The brain, heart and gut are all connected by the vagus nerve, which in its etymology translates to all knowing or all seeing. The nerve itself is responsible for all conscious, and subconscious, functions of the human anatomy. Running all the way from the cerebellum into the small intestine.
Within the walls of the heart is its very own intrinsic nervous system that detects emotions like fear, anxiety, doubt, love, joy and relaxation, before the brain does. Informing the brain of how to properly respond to the given stimulus.
According to HeartMath, the heart and body send 90% of signals to the brain, not the other way around. They have also conducted a study that proves the heart has access to energetic information that goes beyond the five senses, leading us to a quantifiable conclusion that intuitive knowing comes from the heart, first.
When the heart senses emotions like fear, it responds with quickfire irregular beats yielding heart-incoherence. When it experiences love, the beats are even, and consistent.

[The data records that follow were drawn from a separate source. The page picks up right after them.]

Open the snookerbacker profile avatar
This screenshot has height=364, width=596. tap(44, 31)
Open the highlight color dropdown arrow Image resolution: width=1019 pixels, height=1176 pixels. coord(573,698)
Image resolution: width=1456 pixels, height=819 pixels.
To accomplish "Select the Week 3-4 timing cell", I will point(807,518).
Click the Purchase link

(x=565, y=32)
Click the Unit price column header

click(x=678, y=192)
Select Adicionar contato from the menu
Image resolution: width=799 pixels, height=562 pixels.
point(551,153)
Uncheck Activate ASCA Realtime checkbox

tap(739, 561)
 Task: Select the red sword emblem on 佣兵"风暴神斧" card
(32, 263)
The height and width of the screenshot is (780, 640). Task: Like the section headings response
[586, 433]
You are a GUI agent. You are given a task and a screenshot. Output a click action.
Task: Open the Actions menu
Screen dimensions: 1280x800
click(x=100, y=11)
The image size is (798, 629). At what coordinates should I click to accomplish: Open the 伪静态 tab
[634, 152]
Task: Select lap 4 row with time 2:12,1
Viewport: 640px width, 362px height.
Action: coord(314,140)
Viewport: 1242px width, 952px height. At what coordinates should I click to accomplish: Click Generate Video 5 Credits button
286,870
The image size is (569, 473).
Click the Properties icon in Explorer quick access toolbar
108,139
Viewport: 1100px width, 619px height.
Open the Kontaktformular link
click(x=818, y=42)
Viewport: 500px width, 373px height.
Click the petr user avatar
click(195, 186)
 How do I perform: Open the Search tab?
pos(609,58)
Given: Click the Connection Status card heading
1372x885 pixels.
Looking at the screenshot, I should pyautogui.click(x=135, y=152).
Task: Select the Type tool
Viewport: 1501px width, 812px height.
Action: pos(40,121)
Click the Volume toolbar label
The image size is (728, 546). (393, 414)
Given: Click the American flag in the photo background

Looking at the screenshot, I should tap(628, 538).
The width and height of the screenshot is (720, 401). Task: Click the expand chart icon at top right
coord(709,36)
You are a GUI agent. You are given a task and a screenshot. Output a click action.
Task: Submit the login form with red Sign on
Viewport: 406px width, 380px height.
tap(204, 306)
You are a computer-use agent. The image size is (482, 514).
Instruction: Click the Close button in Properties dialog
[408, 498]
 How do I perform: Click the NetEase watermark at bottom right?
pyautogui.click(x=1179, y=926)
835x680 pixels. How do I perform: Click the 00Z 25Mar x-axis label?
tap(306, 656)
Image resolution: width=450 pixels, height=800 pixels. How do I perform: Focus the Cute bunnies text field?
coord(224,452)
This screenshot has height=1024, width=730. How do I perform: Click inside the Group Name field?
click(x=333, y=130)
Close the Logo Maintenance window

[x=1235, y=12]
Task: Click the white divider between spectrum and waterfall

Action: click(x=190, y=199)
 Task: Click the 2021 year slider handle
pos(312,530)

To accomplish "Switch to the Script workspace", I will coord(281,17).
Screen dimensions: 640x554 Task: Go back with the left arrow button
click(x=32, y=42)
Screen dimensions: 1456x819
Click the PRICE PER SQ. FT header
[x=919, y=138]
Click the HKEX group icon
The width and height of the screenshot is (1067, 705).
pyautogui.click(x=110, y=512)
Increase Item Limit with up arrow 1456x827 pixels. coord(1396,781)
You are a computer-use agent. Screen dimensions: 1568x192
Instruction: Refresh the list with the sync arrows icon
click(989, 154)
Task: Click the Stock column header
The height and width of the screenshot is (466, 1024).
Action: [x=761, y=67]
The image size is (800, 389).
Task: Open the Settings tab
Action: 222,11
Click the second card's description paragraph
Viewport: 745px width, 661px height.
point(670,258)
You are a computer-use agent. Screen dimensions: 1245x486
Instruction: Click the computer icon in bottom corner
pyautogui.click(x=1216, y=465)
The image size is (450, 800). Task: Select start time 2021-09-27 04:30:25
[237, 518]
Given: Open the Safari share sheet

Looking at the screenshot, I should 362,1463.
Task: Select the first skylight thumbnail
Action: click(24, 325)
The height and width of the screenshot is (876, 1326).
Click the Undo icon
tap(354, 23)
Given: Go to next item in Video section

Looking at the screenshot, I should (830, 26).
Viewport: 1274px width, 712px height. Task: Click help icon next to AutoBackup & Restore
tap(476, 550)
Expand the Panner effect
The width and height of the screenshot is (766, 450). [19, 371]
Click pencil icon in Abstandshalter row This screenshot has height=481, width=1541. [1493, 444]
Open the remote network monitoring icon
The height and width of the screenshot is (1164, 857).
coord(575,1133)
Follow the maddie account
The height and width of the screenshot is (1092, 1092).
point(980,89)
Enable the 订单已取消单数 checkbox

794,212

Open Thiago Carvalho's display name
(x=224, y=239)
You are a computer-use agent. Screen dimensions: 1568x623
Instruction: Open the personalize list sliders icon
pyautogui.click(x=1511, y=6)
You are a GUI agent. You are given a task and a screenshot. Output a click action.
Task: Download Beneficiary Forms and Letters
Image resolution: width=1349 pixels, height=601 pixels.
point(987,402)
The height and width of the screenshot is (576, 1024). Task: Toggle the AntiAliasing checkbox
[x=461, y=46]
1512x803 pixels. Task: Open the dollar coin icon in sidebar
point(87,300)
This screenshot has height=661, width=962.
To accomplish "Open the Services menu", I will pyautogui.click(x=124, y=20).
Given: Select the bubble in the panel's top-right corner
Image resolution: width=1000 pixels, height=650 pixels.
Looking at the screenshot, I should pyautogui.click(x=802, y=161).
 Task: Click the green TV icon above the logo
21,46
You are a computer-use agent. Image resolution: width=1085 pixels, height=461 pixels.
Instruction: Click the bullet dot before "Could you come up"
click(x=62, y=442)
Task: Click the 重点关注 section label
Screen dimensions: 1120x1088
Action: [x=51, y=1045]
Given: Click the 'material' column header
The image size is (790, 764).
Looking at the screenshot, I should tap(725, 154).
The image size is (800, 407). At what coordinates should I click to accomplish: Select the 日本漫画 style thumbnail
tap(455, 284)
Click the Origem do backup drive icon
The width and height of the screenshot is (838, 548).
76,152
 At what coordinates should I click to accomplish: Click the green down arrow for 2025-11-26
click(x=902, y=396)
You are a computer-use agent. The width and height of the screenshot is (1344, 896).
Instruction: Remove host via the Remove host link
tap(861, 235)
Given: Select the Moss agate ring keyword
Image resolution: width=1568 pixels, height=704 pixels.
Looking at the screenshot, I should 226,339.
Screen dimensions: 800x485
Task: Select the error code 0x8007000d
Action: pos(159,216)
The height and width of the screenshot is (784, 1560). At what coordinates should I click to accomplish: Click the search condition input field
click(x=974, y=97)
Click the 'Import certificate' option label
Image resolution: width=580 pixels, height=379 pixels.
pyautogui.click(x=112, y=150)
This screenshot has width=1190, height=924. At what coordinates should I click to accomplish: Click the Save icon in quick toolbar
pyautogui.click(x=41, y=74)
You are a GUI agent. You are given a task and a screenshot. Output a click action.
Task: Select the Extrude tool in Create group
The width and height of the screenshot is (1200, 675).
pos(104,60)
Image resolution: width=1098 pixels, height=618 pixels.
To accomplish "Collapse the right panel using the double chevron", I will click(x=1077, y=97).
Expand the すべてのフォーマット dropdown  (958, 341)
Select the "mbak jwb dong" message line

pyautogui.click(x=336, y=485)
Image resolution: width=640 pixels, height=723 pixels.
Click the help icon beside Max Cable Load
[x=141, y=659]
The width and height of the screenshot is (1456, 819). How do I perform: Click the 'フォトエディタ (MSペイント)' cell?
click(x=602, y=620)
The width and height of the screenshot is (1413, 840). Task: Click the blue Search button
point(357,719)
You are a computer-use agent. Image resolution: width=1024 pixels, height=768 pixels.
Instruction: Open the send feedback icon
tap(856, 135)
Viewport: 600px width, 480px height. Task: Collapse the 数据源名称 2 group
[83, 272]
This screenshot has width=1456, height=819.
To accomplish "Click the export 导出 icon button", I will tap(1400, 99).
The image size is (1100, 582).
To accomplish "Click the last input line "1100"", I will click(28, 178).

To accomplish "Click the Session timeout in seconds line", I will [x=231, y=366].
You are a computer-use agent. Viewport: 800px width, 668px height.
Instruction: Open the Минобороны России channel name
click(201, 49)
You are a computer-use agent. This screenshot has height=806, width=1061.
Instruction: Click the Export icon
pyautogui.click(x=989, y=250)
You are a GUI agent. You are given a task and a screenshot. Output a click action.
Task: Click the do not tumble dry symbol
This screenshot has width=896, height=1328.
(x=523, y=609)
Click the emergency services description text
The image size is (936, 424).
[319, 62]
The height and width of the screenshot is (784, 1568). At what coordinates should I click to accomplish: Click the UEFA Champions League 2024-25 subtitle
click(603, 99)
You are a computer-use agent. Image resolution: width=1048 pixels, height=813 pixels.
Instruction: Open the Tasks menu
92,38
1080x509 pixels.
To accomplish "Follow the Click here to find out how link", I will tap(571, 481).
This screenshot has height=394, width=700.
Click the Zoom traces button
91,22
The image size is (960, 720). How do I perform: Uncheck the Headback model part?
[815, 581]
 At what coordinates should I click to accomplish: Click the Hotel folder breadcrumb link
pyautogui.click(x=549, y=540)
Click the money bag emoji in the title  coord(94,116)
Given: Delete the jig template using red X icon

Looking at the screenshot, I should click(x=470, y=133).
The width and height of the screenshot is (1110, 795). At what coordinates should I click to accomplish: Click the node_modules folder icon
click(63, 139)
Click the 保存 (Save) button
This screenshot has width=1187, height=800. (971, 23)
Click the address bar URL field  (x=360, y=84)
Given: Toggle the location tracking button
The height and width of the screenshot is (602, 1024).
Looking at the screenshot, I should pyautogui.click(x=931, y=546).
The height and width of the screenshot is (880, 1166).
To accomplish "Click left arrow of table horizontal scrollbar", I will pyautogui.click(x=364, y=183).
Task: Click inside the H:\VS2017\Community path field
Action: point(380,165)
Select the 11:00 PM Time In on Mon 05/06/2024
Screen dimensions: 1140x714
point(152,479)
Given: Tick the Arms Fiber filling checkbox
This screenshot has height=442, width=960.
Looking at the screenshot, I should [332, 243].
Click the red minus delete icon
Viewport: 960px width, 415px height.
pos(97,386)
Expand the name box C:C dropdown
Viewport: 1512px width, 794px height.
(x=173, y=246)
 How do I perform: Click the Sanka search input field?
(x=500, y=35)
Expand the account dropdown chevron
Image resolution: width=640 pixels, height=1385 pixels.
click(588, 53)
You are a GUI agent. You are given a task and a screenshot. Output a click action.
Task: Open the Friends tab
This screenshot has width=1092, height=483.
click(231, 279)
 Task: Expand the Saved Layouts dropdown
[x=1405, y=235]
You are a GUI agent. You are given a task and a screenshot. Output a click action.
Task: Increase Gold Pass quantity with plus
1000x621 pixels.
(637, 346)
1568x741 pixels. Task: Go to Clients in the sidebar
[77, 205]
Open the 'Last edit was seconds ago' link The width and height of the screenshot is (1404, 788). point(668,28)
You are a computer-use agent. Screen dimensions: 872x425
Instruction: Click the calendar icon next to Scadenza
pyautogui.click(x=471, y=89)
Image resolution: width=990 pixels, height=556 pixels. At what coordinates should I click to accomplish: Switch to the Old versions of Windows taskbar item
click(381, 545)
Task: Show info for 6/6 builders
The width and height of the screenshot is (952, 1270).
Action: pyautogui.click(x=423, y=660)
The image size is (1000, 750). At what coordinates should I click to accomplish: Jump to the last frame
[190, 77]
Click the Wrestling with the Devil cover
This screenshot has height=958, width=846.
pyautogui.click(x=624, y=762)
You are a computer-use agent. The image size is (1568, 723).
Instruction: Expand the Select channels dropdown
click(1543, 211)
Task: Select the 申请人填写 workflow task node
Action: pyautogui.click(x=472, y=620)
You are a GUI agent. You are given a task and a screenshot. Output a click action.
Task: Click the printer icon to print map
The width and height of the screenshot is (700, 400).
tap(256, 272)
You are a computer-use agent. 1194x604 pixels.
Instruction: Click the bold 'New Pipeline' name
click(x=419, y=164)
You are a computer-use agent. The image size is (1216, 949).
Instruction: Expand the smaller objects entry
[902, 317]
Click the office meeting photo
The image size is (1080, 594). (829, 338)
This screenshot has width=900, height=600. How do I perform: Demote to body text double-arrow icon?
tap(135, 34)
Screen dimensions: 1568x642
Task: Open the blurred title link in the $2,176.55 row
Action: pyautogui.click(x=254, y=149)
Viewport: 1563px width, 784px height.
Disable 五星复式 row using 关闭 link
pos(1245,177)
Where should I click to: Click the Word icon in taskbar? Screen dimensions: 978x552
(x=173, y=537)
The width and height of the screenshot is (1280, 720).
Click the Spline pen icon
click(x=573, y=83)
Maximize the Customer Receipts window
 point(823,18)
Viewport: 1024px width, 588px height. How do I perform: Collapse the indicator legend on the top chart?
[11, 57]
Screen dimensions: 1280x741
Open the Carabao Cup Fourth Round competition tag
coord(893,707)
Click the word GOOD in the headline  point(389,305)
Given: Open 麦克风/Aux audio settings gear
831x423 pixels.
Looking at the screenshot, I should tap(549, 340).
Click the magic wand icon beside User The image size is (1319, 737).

Thereby illustrating heart-coherence, a streamlined — physical and metaphysical — communication between brain, body and being.
In coherence we find greater cognitive capacity, and a significant decrease when stimulating incoherence. These patterns directly reflect the systemic neurological patterns of the Sympathetic (fight or flight) and Parasympathetic (rest and digest) nervous systems.
It’s when we toe that perfect line between the two that the brain enters into the flow state. In which the brain is both externally aware and intrinsically calm. This is the state of being mystics refer to as “alignment” as you are both receiving, and emitting, from the heart space with compassion and love.
HeartMath now has a Global Coherence Initiative, encouraging — one ‘ohana’ at a time — to practice compassion in hopes of lowering the collective’s quantifiable stress levels. With towers, around the globe, tracking the electromagnetic shift in the energetic fields of our planet.
HeartMath believes that in giving compassion to the self — opening your heart — we give the world what it so desperately needs.
While many of us are accustomed to competition, or comparison, in lieu of compassion, we must understand that collective compassion begins within ourselves. When we think, feel and act from our hearts we impact our immediate social surroundings and thereby the global collective. Cultivating an unadulterated army of humans committed to compassion.
You are not destined for destruction, nor are you lost. You are not “alien” for feeling like there’s more to life than the stress that suffocates us. You are a human, deserving of giving compassion to yourself. With every opportunity in the galaxy to share some compassion with others. Even if it feels like time and space are out to get you, remember that your truest right, as a human, is to love and be loved, unconditionally.